L'auteur du compte rendu : Marion Perceval a suivi les cours de premier et de deuxième cycles de l'Ecole du Louvre (option histoire de la photographie). Elle prépare actuellement une thèse d'histoire des techniques sur les Sociétés d'amateurs photographes à la fin du XIXe siècle et la technique photographique.

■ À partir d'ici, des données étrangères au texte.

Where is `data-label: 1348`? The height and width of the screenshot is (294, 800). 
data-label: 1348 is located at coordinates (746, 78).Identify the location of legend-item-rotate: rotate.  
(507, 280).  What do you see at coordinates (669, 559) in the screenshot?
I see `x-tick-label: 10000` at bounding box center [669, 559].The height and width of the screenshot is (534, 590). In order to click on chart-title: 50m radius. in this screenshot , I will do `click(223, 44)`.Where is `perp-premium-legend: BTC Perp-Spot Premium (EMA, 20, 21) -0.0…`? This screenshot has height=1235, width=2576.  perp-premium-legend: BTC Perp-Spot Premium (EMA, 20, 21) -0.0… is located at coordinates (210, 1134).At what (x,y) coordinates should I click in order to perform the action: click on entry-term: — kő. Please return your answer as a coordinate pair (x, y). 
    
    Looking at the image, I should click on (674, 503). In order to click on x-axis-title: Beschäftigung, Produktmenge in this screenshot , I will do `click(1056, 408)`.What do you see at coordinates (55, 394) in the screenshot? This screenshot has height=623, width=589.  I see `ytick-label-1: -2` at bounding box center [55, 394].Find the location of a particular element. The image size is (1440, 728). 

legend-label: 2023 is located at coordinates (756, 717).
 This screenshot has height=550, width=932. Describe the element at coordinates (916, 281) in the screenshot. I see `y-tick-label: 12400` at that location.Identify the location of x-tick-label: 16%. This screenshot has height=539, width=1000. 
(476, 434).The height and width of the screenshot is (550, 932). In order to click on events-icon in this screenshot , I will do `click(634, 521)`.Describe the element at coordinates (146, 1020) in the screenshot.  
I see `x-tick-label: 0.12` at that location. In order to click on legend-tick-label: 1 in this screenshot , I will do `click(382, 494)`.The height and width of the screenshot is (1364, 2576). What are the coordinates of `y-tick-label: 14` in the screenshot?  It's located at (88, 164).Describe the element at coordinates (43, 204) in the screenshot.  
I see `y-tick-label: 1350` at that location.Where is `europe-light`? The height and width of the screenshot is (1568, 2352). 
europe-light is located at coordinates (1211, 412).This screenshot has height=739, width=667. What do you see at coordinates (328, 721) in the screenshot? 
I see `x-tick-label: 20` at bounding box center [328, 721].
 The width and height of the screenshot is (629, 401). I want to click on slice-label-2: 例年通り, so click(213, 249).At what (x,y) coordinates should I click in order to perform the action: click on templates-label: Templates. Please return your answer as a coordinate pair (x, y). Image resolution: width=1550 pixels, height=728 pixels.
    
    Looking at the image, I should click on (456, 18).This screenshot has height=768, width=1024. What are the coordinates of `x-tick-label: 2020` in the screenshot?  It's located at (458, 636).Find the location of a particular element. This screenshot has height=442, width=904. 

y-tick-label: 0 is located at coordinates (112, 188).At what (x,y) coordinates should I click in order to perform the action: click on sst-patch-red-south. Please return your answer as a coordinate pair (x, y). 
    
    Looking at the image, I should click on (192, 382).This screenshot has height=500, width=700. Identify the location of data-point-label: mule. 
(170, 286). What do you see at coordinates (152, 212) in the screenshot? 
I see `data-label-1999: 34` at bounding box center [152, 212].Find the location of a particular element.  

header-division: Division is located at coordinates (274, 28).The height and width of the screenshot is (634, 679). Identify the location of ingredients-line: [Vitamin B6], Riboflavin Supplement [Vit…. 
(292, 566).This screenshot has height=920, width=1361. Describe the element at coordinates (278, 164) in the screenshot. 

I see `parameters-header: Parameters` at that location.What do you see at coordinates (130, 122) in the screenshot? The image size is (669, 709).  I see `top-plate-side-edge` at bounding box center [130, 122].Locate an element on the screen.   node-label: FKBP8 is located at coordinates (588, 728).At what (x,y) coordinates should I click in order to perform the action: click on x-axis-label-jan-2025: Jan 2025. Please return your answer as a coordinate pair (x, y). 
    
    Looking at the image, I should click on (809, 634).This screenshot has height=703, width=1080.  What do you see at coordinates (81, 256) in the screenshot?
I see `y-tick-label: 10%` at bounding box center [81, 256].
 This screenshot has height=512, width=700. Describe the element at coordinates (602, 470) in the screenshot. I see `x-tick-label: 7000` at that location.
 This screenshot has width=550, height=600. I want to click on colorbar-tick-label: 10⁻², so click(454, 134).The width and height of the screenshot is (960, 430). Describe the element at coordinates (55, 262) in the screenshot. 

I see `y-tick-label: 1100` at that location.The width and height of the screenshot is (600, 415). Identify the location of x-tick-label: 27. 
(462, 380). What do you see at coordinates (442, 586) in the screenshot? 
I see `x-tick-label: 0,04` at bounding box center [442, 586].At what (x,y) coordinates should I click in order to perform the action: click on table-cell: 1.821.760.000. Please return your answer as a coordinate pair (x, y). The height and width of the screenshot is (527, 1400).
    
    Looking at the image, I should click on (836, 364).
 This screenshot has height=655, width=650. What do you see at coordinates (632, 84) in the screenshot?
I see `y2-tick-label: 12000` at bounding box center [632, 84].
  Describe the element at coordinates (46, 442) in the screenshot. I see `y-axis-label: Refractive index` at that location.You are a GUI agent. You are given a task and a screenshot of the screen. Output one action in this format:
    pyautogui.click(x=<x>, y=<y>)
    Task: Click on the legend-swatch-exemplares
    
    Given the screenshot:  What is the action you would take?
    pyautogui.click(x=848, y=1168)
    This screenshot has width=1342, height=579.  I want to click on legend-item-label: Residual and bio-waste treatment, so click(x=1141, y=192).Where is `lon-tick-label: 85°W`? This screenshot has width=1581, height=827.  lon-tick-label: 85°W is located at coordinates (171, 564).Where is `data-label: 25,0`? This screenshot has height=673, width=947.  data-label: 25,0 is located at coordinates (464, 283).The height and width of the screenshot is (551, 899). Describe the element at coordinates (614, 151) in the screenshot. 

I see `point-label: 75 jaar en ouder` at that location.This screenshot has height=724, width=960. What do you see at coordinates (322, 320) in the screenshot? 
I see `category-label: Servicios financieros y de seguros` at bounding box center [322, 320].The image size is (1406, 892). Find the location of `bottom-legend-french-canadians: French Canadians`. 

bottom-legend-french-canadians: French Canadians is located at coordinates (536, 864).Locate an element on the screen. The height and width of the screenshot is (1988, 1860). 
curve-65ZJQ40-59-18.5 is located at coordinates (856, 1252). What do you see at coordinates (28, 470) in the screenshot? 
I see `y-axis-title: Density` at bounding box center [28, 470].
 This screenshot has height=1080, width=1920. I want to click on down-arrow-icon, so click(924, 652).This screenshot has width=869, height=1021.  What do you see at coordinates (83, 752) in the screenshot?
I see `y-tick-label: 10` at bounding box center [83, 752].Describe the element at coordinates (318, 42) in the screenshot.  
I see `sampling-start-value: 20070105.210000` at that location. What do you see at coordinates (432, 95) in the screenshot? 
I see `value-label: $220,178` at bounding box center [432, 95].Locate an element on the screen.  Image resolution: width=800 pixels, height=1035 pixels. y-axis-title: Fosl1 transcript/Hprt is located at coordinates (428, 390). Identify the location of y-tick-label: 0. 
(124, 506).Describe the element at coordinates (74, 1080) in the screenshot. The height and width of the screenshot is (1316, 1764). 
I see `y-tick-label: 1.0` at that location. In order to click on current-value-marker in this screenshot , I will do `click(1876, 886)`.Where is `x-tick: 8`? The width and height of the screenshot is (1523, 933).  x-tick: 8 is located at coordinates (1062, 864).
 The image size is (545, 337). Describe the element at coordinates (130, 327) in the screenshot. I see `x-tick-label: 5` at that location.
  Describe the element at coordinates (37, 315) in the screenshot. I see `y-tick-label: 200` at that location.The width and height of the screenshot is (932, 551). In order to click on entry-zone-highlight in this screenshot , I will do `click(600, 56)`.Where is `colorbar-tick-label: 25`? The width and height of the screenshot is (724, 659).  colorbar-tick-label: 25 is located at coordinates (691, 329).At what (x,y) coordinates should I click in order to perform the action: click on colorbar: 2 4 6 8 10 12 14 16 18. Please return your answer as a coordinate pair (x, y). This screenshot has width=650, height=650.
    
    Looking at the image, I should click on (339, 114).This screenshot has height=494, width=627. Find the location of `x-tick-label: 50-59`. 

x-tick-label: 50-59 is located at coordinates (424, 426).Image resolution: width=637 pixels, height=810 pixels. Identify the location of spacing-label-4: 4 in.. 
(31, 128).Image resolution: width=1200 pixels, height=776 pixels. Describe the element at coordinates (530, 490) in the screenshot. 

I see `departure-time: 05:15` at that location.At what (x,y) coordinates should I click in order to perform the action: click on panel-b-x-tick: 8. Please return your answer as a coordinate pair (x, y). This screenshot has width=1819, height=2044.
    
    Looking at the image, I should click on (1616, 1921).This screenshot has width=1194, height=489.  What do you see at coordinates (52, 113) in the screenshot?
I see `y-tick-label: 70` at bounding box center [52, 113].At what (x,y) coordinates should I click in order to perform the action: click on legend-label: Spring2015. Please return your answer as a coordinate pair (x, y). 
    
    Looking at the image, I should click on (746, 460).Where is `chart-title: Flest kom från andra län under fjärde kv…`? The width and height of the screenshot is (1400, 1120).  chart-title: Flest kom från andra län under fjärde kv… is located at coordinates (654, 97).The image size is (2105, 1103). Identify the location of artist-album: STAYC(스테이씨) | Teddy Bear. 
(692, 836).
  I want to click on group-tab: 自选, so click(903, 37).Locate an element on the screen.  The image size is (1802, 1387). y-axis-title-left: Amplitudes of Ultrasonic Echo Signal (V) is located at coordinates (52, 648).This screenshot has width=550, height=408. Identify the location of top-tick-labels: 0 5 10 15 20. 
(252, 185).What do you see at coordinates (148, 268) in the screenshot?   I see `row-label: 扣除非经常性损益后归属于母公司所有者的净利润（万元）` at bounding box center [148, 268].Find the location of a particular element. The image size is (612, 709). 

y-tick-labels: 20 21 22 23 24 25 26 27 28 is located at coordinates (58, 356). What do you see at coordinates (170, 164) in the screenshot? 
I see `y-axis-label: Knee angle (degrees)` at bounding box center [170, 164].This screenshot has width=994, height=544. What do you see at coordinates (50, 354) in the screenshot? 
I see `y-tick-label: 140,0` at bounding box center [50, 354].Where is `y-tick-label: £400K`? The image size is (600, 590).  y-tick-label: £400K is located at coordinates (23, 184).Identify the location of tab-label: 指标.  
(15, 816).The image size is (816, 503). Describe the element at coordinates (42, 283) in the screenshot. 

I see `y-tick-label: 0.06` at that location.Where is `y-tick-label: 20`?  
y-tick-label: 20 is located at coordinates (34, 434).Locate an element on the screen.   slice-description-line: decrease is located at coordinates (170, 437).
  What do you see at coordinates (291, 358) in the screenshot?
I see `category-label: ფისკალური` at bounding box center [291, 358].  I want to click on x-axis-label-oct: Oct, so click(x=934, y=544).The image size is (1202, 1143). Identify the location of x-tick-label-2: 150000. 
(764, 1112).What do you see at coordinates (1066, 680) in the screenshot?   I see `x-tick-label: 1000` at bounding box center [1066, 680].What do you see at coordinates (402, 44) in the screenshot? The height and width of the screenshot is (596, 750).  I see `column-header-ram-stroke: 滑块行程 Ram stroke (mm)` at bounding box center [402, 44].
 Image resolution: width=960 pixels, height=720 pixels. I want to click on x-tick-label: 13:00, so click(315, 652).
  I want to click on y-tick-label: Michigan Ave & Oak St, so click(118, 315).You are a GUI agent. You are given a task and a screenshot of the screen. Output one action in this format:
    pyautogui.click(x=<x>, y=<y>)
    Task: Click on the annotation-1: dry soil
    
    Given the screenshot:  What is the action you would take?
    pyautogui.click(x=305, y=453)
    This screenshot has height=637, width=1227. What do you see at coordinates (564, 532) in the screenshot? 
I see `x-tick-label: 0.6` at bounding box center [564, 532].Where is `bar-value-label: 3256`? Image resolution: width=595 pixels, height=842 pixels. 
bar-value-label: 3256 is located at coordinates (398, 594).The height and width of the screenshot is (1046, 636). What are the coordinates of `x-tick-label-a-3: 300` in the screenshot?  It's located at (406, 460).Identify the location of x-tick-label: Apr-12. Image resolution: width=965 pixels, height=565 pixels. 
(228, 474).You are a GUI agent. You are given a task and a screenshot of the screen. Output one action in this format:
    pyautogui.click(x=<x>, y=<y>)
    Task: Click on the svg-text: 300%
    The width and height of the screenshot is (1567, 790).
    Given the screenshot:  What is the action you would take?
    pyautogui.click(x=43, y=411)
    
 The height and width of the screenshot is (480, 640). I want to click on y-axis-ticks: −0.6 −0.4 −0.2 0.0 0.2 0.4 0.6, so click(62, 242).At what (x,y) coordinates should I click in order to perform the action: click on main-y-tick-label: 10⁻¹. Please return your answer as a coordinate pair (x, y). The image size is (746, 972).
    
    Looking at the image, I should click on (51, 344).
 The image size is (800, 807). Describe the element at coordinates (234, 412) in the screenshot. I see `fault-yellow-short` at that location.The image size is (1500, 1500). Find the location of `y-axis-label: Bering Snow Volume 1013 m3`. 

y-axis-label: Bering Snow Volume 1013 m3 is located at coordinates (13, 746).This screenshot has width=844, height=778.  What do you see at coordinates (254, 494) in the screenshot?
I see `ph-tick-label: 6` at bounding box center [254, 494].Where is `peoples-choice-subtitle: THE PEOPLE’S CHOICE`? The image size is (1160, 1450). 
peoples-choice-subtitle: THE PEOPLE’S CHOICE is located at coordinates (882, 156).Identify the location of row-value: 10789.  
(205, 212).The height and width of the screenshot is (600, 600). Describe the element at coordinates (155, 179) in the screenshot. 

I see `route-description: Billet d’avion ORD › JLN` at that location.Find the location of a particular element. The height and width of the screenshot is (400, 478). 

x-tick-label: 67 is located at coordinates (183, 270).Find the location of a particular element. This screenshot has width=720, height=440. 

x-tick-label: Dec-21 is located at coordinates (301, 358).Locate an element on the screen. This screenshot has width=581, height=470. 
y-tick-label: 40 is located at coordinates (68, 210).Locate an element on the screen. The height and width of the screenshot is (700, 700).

Les espaces photographiques

Avec Platitudes, publié dans la collection «Art et Artistes» de Gallimard, Eric de Chassey propose une nouvelle vision de la photographie. Son postulat de départ n’est pas de reconstituer ce qu’il appelle «une histoire unitaire de la photographie» (p.13), autrement dit, réécrire une histoire déjà balisée et connue. Conscient de la difficulté de son propos, l’auteur entend néanmoins «négocier la place de la photographie dans le régime de l’art» (p.12) et de prouver son appartenance à l’histoire de l’art ainsi que l’importance qu’elle a pu avoir. La photographie «plate» est non illusionniste, puisqu’elle affirme son artificialité et son incapacité à capter la globalité du monde, et par conséquent son obligation à prélever dans le réel.

Ainsi, Eric de Chassey – spécialiste du XXe siècle - chemine en historien de l’art dans l’histoire de la photographie, en choisissant les images uniquement selon un critère esthétique. Il se propose d’utiliser un corpus de photographies de toutes origines, périodes et artistes, débutant son étude avec les «photogenics drawings» (ou dessins photogéniques) de William Henry Fox Talbot, datés des années 1830, publiés dans les années 1840, puis la continuant avec Alphonse Bertillon et son procédé d’anthropométrie photographique, ou encore de façon plus récente les œuvres d’Andreas Gursky ou Thomas Ruff.

La pensée de l’auteur peut paraître complexe mais elle se développe peu à peu selon un découpage chronologique. En photographie, cette histoire commence par la représentation d’un paysage - celui que Nicéphore Niepce voyait de sa fenêtre dans les années 1820 - et, rapidement, son esthétique prend sa source dans les œuvres picturales de l’époque. Si «par nature l’image photographique lorsqu’elle est tirée sur un morceau de papier est plane» (p.10), la notion d’espace-temps en photographie est essentielle puisque dans toute image, la perspective et la profondeur doivent dominer la construction. Par exemple, l’invention du stéréoscope offre au spectateur la possibilité de voir la photographie en trois dimensions. La platitude est niée et pour le spectateur, la réalité n’est jamais aussi palpable.

Néanmoins, avec la photographie scientifique, dominée notamment par Etienne-Jules Marey à la fin du XIXe siècle, naît une nouvelle représentation - qui en apparence n’a que faire de l’esthétique - qui offre à Eric de Chassey les premières preuves de sa démonstration et ouvre l’essai à tout l’art du XXe siècle et à son esthétique documentaire ainsi qu'à la figure tutélaire pour beaucoup de Walker Evans.

L'auteur montre en quoi la photographie documentaire du XXe siècle puise profondément dans la photographie scientifique du siècle précédent ou encore comment le choix de la prise de vue frontale s’impose aux photographes. Si l'on ne peut pas véritablement parler d’essai d’histoire de la photographie – l’auteur n’a d’ailleurs pas la prétention de le présenter comme tel -, l’intelligence de cet ouvrage, destiné toutefois aux spécialistes, est de montrer à la fois les influences esthétiques entre les époques mais aussi comment la photographie doit, dès son invention, être considérée comme un art.